== DIRECTIONS FOR THIS TASK ==
Restate the records exactly. Include all of them.

== Records from a collection ==

═══

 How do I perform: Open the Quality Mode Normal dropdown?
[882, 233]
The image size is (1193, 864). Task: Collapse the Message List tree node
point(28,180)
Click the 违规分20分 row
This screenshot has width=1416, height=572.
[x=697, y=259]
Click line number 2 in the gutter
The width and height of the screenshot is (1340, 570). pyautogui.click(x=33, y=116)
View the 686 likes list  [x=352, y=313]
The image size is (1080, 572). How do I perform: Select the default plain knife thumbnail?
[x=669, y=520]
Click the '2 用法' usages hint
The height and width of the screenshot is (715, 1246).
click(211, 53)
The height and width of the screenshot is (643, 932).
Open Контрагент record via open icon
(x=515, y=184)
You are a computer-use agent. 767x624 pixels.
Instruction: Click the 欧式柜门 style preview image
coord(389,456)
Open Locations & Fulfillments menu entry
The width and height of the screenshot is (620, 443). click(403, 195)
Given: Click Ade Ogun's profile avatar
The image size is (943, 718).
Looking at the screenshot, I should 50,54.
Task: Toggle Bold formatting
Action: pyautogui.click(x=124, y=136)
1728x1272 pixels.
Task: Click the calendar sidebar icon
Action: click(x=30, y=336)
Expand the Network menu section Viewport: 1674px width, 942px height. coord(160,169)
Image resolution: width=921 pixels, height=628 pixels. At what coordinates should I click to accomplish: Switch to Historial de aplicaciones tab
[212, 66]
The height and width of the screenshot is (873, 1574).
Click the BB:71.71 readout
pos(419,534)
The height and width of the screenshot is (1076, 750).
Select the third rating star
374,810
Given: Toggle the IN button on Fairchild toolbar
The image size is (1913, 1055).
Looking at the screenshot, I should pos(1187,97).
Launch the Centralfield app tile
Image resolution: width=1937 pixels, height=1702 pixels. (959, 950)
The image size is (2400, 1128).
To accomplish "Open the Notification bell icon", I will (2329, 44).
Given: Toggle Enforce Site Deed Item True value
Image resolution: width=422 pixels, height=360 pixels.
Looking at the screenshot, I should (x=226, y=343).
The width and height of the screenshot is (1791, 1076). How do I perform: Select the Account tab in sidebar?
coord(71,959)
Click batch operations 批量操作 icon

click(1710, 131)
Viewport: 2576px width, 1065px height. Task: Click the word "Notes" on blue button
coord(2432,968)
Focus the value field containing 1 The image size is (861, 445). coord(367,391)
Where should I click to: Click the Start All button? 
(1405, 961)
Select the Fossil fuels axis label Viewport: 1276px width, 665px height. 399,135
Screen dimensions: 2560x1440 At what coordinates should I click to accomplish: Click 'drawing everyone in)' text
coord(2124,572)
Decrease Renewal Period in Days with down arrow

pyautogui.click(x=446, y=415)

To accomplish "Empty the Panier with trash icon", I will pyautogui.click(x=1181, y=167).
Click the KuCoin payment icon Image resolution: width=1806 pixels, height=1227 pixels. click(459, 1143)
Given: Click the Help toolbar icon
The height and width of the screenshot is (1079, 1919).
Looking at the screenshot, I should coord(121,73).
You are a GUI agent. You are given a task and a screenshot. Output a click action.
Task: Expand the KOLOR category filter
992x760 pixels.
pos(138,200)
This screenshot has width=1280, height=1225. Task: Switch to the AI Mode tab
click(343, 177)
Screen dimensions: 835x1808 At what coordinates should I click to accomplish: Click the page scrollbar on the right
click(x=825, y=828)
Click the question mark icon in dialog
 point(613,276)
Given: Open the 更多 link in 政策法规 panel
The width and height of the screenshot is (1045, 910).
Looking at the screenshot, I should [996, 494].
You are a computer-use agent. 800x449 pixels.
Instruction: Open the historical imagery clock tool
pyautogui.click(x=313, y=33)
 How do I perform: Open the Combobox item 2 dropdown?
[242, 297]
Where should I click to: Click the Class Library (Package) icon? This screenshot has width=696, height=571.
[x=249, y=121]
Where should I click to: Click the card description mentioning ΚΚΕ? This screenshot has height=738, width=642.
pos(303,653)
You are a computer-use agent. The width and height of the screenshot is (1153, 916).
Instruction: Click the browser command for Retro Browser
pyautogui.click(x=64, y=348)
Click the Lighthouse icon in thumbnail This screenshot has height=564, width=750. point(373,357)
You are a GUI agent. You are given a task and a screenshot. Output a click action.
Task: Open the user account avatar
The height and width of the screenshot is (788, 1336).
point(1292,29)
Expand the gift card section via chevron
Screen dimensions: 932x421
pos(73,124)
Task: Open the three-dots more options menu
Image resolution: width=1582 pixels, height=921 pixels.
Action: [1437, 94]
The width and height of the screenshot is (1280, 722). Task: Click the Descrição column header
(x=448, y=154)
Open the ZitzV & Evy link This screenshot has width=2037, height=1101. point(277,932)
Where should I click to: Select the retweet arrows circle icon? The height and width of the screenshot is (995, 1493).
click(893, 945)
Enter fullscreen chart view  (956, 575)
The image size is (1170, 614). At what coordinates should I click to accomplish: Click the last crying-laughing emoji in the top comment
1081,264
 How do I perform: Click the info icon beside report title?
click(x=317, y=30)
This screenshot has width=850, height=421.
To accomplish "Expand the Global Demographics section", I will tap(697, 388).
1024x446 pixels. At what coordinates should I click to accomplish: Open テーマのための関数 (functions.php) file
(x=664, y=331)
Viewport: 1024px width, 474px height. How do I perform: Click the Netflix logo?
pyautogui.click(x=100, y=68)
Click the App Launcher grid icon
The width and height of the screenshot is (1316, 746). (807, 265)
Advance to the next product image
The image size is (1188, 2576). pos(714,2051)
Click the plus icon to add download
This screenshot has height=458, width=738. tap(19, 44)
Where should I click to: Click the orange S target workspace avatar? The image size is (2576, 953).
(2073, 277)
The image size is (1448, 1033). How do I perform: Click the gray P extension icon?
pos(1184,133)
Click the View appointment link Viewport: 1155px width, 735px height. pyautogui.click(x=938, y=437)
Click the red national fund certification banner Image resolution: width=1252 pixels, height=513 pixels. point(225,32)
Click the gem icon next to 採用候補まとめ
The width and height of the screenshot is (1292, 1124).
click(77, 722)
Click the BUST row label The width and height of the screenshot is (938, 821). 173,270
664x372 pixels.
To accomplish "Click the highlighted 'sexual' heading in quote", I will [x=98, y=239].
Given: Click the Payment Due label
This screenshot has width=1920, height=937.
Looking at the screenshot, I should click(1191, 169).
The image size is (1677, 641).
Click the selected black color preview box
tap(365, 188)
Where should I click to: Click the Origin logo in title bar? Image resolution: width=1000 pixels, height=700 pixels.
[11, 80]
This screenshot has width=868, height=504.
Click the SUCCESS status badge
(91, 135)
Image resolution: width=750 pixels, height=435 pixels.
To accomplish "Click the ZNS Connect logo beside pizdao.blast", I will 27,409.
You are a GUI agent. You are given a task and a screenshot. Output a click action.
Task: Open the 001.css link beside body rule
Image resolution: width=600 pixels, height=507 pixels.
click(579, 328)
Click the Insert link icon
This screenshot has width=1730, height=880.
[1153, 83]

═══

== REPLY ==
 How do I perform: Open the Quality Mode Normal dropdown?
[882, 233]
The image size is (1193, 864). Task: Collapse the Message List tree node
point(28,180)
Click the 违规分20分 row
This screenshot has width=1416, height=572.
[x=697, y=259]
Click line number 2 in the gutter
The width and height of the screenshot is (1340, 570). pyautogui.click(x=33, y=116)
View the 686 likes list  [x=352, y=313]
The image size is (1080, 572). How do I perform: Select the default plain knife thumbnail?
[x=669, y=520]
Click the '2 用法' usages hint
The height and width of the screenshot is (715, 1246).
click(211, 53)
The height and width of the screenshot is (643, 932).
Open Контрагент record via open icon
(x=515, y=184)
You are a computer-use agent. 767x624 pixels.
Instruction: Click the 欧式柜门 style preview image
coord(389,456)
Open Locations & Fulfillments menu entry
The width and height of the screenshot is (620, 443). click(403, 195)
Given: Click Ade Ogun's profile avatar
The image size is (943, 718).
Looking at the screenshot, I should 50,54.
Task: Toggle Bold formatting
Action: pyautogui.click(x=124, y=136)
1728x1272 pixels.
Task: Click the calendar sidebar icon
Action: click(x=30, y=336)
Expand the Network menu section Viewport: 1674px width, 942px height. coord(160,169)
Image resolution: width=921 pixels, height=628 pixels. At what coordinates should I click to accomplish: Switch to Historial de aplicaciones tab
[212, 66]
The height and width of the screenshot is (873, 1574).
Click the BB:71.71 readout
pos(419,534)
The height and width of the screenshot is (1076, 750).
Select the third rating star
374,810
Given: Toggle the IN button on Fairchild toolbar
The image size is (1913, 1055).
Looking at the screenshot, I should pos(1187,97).
Launch the Centralfield app tile
Image resolution: width=1937 pixels, height=1702 pixels. (959, 950)
The image size is (2400, 1128).
To accomplish "Open the Notification bell icon", I will (2329, 44).
Given: Toggle Enforce Site Deed Item True value
Image resolution: width=422 pixels, height=360 pixels.
Looking at the screenshot, I should (x=226, y=343).
The width and height of the screenshot is (1791, 1076). How do I perform: Select the Account tab in sidebar?
coord(71,959)
Click batch operations 批量操作 icon

click(1710, 131)
Viewport: 2576px width, 1065px height. Task: Click the word "Notes" on blue button
coord(2432,968)
Focus the value field containing 1 The image size is (861, 445). coord(367,391)
Where should I click to: Click the Start All button? 
(1405, 961)
Select the Fossil fuels axis label Viewport: 1276px width, 665px height. 399,135
Screen dimensions: 2560x1440 At what coordinates should I click to accomplish: Click 'drawing everyone in)' text
coord(2124,572)
Decrease Renewal Period in Days with down arrow

pyautogui.click(x=446, y=415)

To accomplish "Empty the Panier with trash icon", I will pyautogui.click(x=1181, y=167).
Click the KuCoin payment icon Image resolution: width=1806 pixels, height=1227 pixels. click(459, 1143)
Given: Click the Help toolbar icon
The height and width of the screenshot is (1079, 1919).
Looking at the screenshot, I should coord(121,73).
You are a GUI agent. You are given a task and a screenshot. Output a click action.
Task: Expand the KOLOR category filter
992x760 pixels.
pos(138,200)
This screenshot has width=1280, height=1225. Task: Switch to the AI Mode tab
click(343, 177)
Screen dimensions: 835x1808 At what coordinates should I click to accomplish: Click the page scrollbar on the right
click(x=825, y=828)
Click the question mark icon in dialog
 point(613,276)
Given: Open the 更多 link in 政策法规 panel
The width and height of the screenshot is (1045, 910).
Looking at the screenshot, I should [996, 494].
You are a computer-use agent. 800x449 pixels.
Instruction: Open the historical imagery clock tool
pyautogui.click(x=313, y=33)
 How do I perform: Open the Combobox item 2 dropdown?
[242, 297]
Where should I click to: Click the Class Library (Package) icon? This screenshot has width=696, height=571.
[x=249, y=121]
Where should I click to: Click the card description mentioning ΚΚΕ? This screenshot has height=738, width=642.
pos(303,653)
You are a computer-use agent. The width and height of the screenshot is (1153, 916).
Instruction: Click the browser command for Retro Browser
pyautogui.click(x=64, y=348)
Click the Lighthouse icon in thumbnail This screenshot has height=564, width=750. point(373,357)
You are a GUI agent. You are given a task and a screenshot. Output a click action.
Task: Open the user account avatar
The height and width of the screenshot is (788, 1336).
point(1292,29)
Expand the gift card section via chevron
Screen dimensions: 932x421
pos(73,124)
Task: Open the three-dots more options menu
Image resolution: width=1582 pixels, height=921 pixels.
Action: [1437, 94]
The width and height of the screenshot is (1280, 722). Task: Click the Descrição column header
(x=448, y=154)
Open the ZitzV & Evy link This screenshot has width=2037, height=1101. point(277,932)
Where should I click to: Select the retweet arrows circle icon? The height and width of the screenshot is (995, 1493).
click(893, 945)
Enter fullscreen chart view  (956, 575)
The image size is (1170, 614). At what coordinates should I click to accomplish: Click the last crying-laughing emoji in the top comment
1081,264
 How do I perform: Click the info icon beside report title?
click(x=317, y=30)
This screenshot has width=850, height=421.
To accomplish "Expand the Global Demographics section", I will tap(697, 388).
1024x446 pixels. At what coordinates should I click to accomplish: Open テーマのための関数 (functions.php) file
(x=664, y=331)
Viewport: 1024px width, 474px height. How do I perform: Click the Netflix logo?
pyautogui.click(x=100, y=68)
Click the App Launcher grid icon
The width and height of the screenshot is (1316, 746). (807, 265)
Advance to the next product image
The image size is (1188, 2576). pos(714,2051)
Click the plus icon to add download
This screenshot has height=458, width=738. tap(19, 44)
Where should I click to: Click the orange S target workspace avatar? The image size is (2576, 953).
(2073, 277)
The image size is (1448, 1033). How do I perform: Click the gray P extension icon?
pos(1184,133)
Click the View appointment link Viewport: 1155px width, 735px height. pyautogui.click(x=938, y=437)
Click the red national fund certification banner Image resolution: width=1252 pixels, height=513 pixels. point(225,32)
Click the gem icon next to 採用候補まとめ
The width and height of the screenshot is (1292, 1124).
click(77, 722)
Click the BUST row label The width and height of the screenshot is (938, 821). 173,270
664x372 pixels.
To accomplish "Click the highlighted 'sexual' heading in quote", I will [x=98, y=239].
Given: Click the Payment Due label
This screenshot has width=1920, height=937.
Looking at the screenshot, I should click(1191, 169).
The image size is (1677, 641).
Click the selected black color preview box
tap(365, 188)
Where should I click to: Click the Origin logo in title bar? Image resolution: width=1000 pixels, height=700 pixels.
[11, 80]
This screenshot has width=868, height=504.
Click the SUCCESS status badge
(91, 135)
Image resolution: width=750 pixels, height=435 pixels.
To accomplish "Click the ZNS Connect logo beside pizdao.blast", I will 27,409.
You are a GUI agent. You are given a task and a screenshot. Output a click action.
Task: Open the 001.css link beside body rule
Image resolution: width=600 pixels, height=507 pixels.
click(579, 328)
Click the Insert link icon
This screenshot has width=1730, height=880.
[1153, 83]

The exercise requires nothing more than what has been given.